Ganz ähnlich verhält es sich mit der Frauenbewegung und dem
Feminismus. Die frühen Kämpferinnen waren zwar oft schon untypisch
männlich auch in ihrer Erscheinung, aber doch konservativ in ihrem
Weltbild. Sie wollten zunächst nichts weiter als Chancengleichheit
(Beispiel: Mathilde Ludendorff).

So, so Chancengleichheit bei Mathilde nach 1877. Die Pastorentochter und der Arbeitersohn! Chancengleichheit halte ich für eine schlechte Wortwahl die den Sachverhalt nicht erfasst.

Wenn ich mir den Lebenslauf auf Wiki durchlese. Herkunft und Forschungsgebiete gegenüber stelle,...

die Tochter des protestantischen Pfarrers

In ihrer Doktorarbeit ... In der Hexenverfolgung sah sie christliche Grausamkeit an deutschen Frauen. Der Hexenwahn sei orientalisch-jüdischen Ursprungs und von der Kirche zur Zersetzung des Heidentums verbreitet worden – mit dem Ziel, gegen germanische Frauen vorzugehen.

..., komme ich auf Alain Soral's Beschreibung von der Ödipusgeschichte.
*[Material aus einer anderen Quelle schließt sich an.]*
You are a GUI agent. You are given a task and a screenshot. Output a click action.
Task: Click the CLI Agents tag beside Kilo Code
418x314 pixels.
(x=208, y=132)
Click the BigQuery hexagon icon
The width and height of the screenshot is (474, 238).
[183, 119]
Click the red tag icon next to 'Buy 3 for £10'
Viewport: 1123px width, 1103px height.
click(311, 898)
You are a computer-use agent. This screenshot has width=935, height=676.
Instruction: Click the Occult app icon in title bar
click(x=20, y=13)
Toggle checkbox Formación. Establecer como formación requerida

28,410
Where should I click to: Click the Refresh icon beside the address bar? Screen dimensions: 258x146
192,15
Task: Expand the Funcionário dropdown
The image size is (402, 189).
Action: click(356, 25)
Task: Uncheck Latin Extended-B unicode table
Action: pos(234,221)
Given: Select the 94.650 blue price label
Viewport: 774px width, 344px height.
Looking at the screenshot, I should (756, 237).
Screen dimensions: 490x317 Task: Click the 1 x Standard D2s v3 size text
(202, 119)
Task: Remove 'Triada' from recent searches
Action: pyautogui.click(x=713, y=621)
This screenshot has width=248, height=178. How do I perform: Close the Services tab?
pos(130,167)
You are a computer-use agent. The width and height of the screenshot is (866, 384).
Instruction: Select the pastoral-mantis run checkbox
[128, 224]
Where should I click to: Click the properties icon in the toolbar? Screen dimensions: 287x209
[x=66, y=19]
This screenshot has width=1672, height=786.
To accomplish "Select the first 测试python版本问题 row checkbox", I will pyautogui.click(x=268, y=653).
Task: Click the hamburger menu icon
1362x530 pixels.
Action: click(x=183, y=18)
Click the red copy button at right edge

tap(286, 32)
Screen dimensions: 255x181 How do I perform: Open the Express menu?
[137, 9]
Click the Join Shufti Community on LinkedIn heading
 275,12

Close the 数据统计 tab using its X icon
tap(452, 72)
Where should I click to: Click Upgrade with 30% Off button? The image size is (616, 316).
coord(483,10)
Und selbst eine feministische Heldin wie Frau Halimi hat ein spätes Buch geschrieben, indem sie zugibt, dass sie Feministin gewesen ist, um ihren Vater zu ärgern und dass es eigentlich um eine großbürgerliche Ödipusgeschichte geht. Der Feminismus beschränkt sich oft auf eine oedipusartige und großbürgerliche Abrechnung.